◆ Exercise data ◆
● ● ● ● ● ● ●

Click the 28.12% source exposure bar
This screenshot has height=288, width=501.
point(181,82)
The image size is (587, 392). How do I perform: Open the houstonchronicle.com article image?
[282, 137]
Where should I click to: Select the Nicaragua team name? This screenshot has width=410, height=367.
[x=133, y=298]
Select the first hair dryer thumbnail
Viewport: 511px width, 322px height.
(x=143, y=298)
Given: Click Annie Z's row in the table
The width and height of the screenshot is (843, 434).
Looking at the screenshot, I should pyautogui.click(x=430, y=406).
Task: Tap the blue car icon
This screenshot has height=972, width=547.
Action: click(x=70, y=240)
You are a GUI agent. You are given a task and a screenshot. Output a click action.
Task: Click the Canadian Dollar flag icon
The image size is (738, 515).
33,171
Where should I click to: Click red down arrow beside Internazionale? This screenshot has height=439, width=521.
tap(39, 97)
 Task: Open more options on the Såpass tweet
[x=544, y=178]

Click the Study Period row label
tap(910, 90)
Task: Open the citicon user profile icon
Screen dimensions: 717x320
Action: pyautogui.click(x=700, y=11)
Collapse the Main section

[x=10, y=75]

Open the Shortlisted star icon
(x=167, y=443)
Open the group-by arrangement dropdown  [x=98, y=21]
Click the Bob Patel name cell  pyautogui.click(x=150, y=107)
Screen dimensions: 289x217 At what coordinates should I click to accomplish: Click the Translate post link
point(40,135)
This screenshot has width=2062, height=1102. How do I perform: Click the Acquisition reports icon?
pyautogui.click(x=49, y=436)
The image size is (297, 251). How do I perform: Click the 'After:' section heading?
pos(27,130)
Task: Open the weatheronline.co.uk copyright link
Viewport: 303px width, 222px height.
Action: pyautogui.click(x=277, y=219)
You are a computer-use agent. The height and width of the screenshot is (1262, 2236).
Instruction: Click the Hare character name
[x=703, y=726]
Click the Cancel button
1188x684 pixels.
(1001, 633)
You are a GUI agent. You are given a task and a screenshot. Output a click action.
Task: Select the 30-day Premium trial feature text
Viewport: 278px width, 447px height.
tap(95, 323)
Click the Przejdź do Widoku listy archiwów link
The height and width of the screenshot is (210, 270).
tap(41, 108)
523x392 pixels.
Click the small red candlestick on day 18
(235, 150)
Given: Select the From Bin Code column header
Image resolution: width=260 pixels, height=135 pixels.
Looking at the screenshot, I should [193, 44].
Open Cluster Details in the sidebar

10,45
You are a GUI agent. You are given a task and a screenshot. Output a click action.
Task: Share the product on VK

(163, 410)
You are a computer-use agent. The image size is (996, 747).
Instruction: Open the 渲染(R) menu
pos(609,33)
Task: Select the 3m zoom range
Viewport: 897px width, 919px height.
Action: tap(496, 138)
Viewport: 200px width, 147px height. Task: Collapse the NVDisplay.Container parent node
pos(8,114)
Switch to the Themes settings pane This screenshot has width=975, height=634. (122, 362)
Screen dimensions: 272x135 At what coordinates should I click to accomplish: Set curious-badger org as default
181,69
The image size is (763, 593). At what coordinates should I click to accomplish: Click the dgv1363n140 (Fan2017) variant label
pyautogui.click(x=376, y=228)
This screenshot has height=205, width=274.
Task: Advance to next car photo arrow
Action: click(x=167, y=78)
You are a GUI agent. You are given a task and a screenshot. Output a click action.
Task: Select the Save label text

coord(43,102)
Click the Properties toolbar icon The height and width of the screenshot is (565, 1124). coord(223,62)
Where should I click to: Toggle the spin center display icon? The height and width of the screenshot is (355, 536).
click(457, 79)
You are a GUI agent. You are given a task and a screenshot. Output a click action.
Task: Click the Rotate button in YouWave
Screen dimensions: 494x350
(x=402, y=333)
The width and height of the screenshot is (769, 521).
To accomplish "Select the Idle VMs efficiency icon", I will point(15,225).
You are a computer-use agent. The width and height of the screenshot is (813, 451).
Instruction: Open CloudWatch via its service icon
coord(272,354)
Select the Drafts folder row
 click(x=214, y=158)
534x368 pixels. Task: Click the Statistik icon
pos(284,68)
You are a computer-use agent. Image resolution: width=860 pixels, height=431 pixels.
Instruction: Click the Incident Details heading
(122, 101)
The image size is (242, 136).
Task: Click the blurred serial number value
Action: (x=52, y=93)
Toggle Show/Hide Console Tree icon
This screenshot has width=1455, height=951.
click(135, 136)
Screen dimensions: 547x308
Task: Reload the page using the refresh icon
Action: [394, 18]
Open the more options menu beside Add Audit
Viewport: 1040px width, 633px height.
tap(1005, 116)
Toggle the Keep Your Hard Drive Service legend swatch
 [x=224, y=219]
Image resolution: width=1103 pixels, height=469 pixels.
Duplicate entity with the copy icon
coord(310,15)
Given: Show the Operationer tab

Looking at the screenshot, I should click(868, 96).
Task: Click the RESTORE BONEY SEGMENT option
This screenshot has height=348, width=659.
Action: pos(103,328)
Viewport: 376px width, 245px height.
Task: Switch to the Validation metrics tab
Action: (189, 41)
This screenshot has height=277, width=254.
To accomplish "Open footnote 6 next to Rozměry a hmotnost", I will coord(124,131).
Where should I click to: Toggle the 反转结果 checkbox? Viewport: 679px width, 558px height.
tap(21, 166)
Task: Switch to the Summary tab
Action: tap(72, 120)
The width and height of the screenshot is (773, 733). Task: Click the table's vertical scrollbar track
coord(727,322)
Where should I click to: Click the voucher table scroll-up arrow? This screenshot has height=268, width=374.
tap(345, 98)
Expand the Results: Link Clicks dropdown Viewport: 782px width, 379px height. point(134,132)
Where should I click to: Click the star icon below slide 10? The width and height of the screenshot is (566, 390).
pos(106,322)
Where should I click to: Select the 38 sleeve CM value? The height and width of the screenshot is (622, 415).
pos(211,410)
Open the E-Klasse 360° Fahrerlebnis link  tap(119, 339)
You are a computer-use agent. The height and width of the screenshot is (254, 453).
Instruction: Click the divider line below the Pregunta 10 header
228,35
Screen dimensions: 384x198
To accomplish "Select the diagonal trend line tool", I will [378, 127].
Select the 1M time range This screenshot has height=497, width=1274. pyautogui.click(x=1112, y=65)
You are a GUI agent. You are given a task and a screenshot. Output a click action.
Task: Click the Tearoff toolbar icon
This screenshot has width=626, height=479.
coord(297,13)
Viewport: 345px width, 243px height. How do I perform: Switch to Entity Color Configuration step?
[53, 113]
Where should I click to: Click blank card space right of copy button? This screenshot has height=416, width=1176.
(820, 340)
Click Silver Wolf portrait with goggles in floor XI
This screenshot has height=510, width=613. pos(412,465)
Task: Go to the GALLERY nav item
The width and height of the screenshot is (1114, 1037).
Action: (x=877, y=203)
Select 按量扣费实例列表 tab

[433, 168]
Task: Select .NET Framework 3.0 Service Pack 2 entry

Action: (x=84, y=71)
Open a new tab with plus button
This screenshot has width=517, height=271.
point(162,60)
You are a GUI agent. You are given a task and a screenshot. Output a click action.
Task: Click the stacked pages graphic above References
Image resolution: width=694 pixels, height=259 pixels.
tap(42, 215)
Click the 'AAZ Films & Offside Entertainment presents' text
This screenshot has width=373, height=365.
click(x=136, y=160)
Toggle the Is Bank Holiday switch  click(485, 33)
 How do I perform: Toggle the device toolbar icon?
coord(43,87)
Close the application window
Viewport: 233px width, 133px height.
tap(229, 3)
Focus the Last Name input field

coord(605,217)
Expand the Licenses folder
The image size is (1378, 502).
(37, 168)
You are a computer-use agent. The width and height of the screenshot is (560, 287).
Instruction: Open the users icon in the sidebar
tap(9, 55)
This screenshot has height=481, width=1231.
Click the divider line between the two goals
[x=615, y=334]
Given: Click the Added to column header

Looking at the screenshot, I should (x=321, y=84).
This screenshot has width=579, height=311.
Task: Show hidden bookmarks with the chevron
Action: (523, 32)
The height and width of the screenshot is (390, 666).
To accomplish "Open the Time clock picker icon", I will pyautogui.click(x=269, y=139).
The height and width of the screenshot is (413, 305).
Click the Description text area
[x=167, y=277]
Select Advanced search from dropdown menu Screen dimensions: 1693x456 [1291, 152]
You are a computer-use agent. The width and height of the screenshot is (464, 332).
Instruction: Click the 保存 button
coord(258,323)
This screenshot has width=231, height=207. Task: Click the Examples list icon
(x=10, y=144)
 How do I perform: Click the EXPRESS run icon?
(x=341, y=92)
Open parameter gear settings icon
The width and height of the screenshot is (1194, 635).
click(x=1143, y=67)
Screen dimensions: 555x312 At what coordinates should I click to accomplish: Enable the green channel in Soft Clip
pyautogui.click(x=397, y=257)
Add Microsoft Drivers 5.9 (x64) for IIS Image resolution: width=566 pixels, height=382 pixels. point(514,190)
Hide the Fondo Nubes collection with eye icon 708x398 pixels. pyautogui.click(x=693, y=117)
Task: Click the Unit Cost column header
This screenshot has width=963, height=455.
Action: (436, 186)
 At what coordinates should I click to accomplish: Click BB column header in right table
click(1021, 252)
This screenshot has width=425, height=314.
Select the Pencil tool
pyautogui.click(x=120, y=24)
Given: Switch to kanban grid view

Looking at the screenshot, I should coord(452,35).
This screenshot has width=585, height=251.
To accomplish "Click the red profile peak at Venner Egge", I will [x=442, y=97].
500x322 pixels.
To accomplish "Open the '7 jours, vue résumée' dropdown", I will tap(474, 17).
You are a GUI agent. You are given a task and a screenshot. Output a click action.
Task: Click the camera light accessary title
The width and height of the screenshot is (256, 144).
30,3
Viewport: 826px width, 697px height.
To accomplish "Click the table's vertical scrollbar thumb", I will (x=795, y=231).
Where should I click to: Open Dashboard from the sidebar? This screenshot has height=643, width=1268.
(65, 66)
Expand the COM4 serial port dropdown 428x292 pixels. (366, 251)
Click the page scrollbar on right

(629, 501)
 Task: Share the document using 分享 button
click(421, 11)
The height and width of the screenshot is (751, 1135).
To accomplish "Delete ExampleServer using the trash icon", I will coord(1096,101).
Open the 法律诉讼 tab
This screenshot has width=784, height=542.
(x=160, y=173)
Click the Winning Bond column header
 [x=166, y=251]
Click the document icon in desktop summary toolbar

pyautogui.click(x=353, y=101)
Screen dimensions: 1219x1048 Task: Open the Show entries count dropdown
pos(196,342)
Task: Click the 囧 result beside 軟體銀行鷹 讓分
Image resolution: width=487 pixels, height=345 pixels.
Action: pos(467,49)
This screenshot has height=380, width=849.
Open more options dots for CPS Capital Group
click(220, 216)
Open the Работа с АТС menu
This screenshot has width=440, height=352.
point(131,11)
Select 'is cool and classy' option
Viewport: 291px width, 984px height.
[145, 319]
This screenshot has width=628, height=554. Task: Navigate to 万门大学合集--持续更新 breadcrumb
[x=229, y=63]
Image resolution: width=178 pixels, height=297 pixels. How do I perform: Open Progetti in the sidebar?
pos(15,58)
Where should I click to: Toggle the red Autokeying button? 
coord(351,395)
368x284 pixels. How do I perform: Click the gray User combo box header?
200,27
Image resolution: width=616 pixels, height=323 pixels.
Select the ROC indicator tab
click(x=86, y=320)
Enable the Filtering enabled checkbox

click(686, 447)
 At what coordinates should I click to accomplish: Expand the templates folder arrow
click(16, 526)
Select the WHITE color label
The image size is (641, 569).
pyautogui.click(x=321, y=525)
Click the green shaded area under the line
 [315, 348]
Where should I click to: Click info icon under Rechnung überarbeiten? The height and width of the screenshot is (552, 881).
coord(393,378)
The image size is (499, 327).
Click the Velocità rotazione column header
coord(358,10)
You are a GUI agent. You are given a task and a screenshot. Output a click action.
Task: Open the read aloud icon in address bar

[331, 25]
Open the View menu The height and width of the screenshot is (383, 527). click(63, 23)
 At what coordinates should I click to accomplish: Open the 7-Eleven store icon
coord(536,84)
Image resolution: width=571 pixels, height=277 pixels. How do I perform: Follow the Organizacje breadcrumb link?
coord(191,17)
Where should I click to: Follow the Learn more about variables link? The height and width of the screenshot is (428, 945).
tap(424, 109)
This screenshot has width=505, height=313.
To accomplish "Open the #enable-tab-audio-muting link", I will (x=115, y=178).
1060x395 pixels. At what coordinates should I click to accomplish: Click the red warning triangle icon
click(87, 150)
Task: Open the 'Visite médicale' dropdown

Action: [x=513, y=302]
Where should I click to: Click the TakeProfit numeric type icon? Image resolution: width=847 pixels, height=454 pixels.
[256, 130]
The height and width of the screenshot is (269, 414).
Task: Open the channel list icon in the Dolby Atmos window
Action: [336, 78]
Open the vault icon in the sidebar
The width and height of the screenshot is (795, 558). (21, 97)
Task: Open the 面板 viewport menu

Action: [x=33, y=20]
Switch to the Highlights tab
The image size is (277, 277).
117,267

● ● ● ● ● ● ●

◆ Description of the task ◆
Retype exactly the lines from the start of the entries through the one with "Given: Click Annie Z's row in the table"; include both ends.

◆ Solved exercise ◆
Click the 28.12% source exposure bar
This screenshot has height=288, width=501.
point(181,82)
The image size is (587, 392). How do I perform: Open the houstonchronicle.com article image?
[282, 137]
Where should I click to: Select the Nicaragua team name? This screenshot has width=410, height=367.
[x=133, y=298]
Select the first hair dryer thumbnail
Viewport: 511px width, 322px height.
(x=143, y=298)
Given: Click Annie Z's row in the table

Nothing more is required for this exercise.